Comment décririez-vous votre travail ? Difficile à dire en quelques mots, car nous touchons un peu à tout. Notre démarche a beaucoup évolué ces six dernières années. Nous ne nous contentons plus seulement de fresques murales, nous utilisons désormais d’autres matériaux. Nous réalisons aussi des sculptures, des installations publiques, des vidéos… Mais nos œuvres adressent toujours un message au public. Notre travail capte l’air du temps et nous nous exprimons sur toutes les causes actuelles : du réchauffement climatique à l’immigration en passant par l’égalité entres les hommes et les femmes.

Selon vous, l’art est-il forcément politique ? Oui, nous le pensons, de manière générale mais surtout en ce qui concerne le street art. Mettre sur pied une œuvre c’est exprimer quelque chose, une idée, sans que personne ne nous le demande.

Comment travaillez-vous en tant que duo ? Nous imaginons et construisons ensemble. C’est comme ça depuis des années. Deux cerveaux, c’est très pratique pour faire tout ça !

Vous disputez-vous parfois ? Oui, ça arrive ! Mais après avoir passer tant d’années à créer à deux, ce serait compliqué de soudainement travailler avec quelqu’un d’autre. Et puis le processus de création est beaucoup plus simple comme ça, entre frères.

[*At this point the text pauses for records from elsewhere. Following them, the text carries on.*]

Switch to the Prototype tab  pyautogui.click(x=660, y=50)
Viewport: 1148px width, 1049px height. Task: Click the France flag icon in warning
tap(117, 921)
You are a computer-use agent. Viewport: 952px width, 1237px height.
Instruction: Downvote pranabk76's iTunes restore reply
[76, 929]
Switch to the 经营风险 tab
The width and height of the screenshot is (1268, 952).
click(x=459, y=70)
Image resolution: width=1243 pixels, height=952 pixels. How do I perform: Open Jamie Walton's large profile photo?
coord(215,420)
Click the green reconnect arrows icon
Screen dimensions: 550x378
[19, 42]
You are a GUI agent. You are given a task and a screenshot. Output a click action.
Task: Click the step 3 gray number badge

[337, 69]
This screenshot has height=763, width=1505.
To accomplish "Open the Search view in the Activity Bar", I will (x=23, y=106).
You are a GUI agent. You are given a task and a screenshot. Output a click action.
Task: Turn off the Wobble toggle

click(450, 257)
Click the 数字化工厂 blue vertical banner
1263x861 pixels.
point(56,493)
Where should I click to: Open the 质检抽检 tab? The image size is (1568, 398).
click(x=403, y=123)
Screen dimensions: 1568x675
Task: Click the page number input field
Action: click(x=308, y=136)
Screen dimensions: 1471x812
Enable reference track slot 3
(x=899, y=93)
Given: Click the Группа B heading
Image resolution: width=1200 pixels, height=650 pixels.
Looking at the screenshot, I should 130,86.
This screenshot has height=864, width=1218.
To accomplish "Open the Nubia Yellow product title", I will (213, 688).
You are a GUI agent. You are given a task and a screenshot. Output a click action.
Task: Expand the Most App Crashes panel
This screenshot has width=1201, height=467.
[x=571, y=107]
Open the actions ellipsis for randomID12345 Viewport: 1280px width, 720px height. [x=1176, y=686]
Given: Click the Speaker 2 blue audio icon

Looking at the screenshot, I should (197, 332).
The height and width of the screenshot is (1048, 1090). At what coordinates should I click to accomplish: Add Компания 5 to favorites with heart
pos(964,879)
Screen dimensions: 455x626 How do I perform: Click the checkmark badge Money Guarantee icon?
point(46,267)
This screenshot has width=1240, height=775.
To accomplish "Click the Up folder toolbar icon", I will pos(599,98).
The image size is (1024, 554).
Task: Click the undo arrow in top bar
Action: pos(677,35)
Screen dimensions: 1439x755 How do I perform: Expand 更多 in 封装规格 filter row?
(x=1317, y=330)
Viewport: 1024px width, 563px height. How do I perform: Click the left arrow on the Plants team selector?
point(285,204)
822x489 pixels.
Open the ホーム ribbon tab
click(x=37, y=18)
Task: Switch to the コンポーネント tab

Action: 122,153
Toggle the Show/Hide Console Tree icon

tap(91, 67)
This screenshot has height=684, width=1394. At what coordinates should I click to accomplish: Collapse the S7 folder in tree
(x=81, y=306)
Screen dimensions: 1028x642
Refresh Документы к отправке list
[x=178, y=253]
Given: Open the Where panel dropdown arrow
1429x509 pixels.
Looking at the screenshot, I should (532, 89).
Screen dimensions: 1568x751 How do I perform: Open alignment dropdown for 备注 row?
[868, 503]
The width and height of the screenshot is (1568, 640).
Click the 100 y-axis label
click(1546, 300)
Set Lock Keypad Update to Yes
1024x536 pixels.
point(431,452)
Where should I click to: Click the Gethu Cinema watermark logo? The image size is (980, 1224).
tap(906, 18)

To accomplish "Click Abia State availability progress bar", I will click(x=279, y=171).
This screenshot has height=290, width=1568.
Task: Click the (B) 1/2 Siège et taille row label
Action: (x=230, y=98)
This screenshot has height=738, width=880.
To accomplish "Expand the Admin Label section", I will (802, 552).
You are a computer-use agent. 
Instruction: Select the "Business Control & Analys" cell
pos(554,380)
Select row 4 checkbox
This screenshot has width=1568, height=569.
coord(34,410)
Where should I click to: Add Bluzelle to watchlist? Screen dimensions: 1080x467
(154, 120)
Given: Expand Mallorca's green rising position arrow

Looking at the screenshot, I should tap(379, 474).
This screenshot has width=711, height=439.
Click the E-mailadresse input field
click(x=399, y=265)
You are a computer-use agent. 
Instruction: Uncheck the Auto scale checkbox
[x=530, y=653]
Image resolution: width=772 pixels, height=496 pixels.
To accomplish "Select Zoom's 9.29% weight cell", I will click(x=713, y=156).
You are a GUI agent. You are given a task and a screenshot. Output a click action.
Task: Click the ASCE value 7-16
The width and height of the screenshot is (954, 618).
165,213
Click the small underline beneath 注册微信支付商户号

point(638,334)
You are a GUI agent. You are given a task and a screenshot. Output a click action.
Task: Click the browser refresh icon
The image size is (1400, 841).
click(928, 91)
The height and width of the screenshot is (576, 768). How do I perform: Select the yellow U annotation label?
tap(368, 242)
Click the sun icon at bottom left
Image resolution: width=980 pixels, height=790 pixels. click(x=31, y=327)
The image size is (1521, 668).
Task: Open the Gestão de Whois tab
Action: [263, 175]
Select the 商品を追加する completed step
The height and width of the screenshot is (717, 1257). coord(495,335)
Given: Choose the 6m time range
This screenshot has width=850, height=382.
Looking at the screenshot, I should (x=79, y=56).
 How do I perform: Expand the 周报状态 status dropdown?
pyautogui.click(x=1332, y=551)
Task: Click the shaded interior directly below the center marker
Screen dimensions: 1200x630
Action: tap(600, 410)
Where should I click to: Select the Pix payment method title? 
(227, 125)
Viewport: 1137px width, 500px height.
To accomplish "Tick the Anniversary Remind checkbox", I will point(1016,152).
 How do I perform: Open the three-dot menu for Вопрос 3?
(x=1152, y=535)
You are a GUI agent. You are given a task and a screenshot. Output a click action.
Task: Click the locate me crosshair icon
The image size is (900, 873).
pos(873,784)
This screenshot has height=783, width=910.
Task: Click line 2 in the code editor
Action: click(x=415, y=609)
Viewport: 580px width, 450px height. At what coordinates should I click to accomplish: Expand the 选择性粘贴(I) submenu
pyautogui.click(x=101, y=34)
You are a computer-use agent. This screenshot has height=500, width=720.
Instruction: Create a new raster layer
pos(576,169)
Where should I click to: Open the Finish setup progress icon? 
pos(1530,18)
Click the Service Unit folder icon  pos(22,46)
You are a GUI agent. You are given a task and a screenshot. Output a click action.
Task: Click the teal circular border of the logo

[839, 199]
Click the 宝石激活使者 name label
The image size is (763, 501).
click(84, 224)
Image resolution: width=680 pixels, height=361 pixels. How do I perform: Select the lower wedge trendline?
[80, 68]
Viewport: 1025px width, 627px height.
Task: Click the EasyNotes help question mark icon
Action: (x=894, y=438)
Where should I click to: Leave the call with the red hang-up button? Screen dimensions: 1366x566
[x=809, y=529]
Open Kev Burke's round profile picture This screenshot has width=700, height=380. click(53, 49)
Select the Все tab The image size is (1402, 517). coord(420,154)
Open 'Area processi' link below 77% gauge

Comment le street art a-t-il évolué ces dernières années, en Iran comme aux Etats-Unis ? En Iran, c’est toujours illégal même si les choses sont en train de changer tout doucement. Aux États-Unis, le street art devient de plus en plus commercial, comme partout dans le monde. Les artistes proposent leurs services à des entreprises, et ils sont très bien payés pour ça. Mais leur liberté en prend un coup… C’est aussi pour cela que nous avons arrêté de réaliser des fresques murales : travailler pour d’autres offre de meilleurs revenus mais c’est du temps en moins pour explorer notre propre créativité.

Icy & Sot, Roubaix 2022 -c- Maxime Dufour Photographies

Icy & Sot, Roubaix 2022 -c- Maxime Dufour Photographies

Pourquoi avoir accepté de prendre part à l’exposition Urbain.e.s ? Parce que nous nous sentons concernés par la thématique de l’exposition : la place des femmes dans l’espace public. Nous avons grandi en Iran, avons vu nos mères se couvrir la tête… là-bas, les traditions mettent en danger les femmes. Mais le combat féministe ne concerne pas seulement l’Iran. C’est ce que nous expliquons à travers l’une des pièces que nous exposons. Nous avons utilisé du grillage pour représenter une femme qui détruit un mur petit à petit. C’était une manière pour nous de montrer que les choses changent, en Iran comme ailleurs, mais qu’il y a encore énormément à faire pour détruire complètement ce mur.

Pourvez-voua aussi nous parler de Let Her Be Free, qui sera aussi exposée à Roubaix… Oui, cette oeuvre montre le visage d’une femme habillée d’un voile, mais celui-ci est constitué d’oiseaux. Ils représentent la liberté. C’est une manière d’exprimer un double message : le port du voile peut être imposé mais aussi être un droit et, dans ce cas, c’est le choix de chacune qui compte.